Study on the mechanical characteristics of a fibre reinforced flexible pipe under radial compression loads

Abstract

Fibre reinforced flexible pipes are subjected to radial compression loads caused by the tensioner during pipe laying, which may lead to excessive deformation or even damage of the pipe. In this study, the mechanical characteristics of a glass fibre reinforced unbonded flexible pipe are investigated under radial compression loading. In the theoretical analysis, the hoop reinforcement layer of the pipe is considered equivalent to an orthotropic circular tube. An analytical equation for calculating the radial stiffness of the circular tube per unit length is then derived based on the classical elastic theory of the ring. Radial compression tests are carried out with a universal testing machine and displacement loading within the elastic deformation range is applied to two 500 mm long samples.

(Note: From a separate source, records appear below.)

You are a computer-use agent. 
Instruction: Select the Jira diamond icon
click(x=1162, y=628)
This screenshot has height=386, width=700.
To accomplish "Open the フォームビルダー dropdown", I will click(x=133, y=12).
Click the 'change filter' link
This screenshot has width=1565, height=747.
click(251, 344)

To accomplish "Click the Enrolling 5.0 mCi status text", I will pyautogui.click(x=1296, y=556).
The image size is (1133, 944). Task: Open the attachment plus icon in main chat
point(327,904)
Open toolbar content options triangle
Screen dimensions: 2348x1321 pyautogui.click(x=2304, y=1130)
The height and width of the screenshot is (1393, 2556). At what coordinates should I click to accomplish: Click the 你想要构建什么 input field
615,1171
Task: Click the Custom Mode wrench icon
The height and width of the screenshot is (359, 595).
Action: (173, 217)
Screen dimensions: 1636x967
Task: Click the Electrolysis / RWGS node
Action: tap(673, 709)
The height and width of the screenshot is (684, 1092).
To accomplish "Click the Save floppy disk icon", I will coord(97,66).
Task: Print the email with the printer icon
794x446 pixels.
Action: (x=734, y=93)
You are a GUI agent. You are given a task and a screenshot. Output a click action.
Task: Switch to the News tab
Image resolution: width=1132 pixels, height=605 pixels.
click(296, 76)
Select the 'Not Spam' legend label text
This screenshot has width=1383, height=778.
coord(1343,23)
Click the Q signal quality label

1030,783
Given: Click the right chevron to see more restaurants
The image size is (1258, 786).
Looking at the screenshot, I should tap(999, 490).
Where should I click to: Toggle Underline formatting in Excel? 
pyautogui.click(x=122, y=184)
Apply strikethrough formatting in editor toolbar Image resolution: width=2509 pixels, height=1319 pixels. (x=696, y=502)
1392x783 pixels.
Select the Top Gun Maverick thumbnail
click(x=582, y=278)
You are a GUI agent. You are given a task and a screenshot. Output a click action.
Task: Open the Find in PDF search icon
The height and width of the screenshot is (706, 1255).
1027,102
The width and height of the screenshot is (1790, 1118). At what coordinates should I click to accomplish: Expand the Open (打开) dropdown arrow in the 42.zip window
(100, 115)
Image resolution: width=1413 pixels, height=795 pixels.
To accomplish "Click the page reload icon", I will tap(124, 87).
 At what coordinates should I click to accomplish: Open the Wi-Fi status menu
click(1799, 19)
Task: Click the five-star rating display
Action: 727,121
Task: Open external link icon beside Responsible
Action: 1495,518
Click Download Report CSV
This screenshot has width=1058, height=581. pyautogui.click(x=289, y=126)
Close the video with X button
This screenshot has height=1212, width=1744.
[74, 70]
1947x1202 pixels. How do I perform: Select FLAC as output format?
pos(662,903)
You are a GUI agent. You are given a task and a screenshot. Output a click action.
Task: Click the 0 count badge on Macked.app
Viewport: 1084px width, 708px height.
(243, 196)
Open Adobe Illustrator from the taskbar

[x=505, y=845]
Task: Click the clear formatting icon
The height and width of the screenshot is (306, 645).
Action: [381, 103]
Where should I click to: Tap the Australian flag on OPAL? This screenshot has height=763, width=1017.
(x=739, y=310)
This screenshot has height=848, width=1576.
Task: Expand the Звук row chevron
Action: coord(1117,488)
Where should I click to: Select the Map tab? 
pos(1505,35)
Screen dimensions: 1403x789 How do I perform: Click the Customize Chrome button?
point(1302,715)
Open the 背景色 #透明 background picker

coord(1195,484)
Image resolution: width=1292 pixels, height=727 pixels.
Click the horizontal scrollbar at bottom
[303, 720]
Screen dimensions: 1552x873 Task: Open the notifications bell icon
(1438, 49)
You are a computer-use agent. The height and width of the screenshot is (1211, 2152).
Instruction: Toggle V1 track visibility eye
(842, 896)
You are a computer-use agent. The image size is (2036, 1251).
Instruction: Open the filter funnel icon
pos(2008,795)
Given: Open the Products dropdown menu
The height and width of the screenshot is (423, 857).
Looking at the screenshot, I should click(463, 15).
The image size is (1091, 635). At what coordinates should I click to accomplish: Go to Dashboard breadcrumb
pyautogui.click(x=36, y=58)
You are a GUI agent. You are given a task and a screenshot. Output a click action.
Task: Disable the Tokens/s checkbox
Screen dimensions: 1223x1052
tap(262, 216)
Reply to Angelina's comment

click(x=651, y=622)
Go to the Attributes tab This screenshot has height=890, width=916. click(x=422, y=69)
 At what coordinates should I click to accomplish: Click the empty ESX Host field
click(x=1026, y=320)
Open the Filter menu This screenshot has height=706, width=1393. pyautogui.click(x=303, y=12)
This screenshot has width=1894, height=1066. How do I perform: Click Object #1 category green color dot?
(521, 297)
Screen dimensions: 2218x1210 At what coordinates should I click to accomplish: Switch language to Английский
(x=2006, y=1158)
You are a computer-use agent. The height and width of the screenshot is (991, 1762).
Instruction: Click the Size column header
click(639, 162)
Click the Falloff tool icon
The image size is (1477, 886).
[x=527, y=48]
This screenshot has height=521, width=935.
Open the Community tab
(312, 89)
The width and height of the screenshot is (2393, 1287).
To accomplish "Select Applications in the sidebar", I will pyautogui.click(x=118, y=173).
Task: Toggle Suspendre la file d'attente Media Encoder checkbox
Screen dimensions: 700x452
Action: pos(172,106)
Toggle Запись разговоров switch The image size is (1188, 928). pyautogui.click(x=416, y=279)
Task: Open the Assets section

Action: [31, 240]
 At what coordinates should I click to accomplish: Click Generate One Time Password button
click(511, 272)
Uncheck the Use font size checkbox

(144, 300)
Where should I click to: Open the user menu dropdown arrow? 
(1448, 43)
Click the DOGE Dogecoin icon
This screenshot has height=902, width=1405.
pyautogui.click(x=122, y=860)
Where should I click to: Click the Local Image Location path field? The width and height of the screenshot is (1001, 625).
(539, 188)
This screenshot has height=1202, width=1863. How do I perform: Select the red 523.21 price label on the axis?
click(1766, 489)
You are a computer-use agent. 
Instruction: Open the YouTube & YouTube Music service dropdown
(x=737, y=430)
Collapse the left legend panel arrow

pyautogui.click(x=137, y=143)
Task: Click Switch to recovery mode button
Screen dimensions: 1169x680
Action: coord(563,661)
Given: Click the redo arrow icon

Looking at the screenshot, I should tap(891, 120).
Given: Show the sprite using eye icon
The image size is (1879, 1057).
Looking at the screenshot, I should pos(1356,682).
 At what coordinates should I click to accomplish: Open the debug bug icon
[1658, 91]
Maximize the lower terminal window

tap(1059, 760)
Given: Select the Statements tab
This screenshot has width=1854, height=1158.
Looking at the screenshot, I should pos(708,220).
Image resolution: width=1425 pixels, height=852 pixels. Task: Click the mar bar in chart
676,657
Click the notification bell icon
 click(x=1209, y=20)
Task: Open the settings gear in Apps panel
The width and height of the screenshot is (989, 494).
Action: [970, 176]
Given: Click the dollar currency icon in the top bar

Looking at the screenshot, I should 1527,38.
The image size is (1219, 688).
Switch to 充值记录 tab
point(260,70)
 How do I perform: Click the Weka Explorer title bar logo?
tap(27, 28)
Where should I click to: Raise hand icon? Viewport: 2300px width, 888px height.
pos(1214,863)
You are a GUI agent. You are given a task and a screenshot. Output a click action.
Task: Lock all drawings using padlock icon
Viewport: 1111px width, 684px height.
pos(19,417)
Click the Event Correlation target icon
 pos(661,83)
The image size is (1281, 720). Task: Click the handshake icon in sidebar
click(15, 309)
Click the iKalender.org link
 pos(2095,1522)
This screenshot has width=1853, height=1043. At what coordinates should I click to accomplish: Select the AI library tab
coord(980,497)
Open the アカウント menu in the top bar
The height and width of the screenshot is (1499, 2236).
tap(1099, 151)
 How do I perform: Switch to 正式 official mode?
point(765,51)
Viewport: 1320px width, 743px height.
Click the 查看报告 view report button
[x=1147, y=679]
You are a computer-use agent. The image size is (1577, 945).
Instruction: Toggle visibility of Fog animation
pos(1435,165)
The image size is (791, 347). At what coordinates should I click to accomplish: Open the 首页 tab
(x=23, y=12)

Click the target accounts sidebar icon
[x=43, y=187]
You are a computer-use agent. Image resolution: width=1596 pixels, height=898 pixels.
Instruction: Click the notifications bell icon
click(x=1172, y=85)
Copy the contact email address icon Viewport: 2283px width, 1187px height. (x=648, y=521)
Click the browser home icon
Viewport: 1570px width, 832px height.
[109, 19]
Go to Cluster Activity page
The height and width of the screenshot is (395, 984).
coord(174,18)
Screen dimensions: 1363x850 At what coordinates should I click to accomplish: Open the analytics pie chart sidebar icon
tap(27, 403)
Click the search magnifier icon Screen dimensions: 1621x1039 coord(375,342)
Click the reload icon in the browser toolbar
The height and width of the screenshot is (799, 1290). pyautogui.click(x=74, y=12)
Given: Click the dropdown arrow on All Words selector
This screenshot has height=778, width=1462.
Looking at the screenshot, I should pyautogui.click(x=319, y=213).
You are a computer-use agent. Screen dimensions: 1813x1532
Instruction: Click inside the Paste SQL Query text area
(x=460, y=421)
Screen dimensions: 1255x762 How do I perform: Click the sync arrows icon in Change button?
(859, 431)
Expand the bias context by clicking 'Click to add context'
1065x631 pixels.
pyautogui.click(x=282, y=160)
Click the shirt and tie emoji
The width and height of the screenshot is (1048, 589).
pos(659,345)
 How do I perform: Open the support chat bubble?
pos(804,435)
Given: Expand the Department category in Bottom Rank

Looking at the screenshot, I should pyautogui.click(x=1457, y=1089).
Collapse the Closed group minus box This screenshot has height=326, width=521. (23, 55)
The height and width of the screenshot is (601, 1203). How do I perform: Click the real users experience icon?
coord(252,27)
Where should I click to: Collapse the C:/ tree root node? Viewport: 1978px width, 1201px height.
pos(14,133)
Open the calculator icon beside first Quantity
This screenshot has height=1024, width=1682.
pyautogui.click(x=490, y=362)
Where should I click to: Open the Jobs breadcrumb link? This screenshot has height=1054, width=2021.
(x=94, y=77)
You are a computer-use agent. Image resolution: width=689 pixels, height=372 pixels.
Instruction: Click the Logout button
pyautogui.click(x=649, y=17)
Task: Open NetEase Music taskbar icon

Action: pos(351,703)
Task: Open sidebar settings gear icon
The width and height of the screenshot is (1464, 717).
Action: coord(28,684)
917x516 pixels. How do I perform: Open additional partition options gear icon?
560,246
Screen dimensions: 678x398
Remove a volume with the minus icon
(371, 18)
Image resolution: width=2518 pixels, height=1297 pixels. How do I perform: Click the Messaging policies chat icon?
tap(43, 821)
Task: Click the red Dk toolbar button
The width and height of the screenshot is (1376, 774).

A 3D numerical model is established to simulate the compression process of the flexible pipe, through which the distribution characteristics of the displacement, strain and stress of the hoop reinforcement layer are also obtained. The load-displacement curves obtained from the tests and numerical model are linearly fitted to calculate the radial stiffness of the pipe. The radial stiffness obtained by the numerical model is very close to that obtained by the analytical method. However, owing to factors such as material defects and initial ovality, the radial stiffness measured experimentally is lower than the analytical result.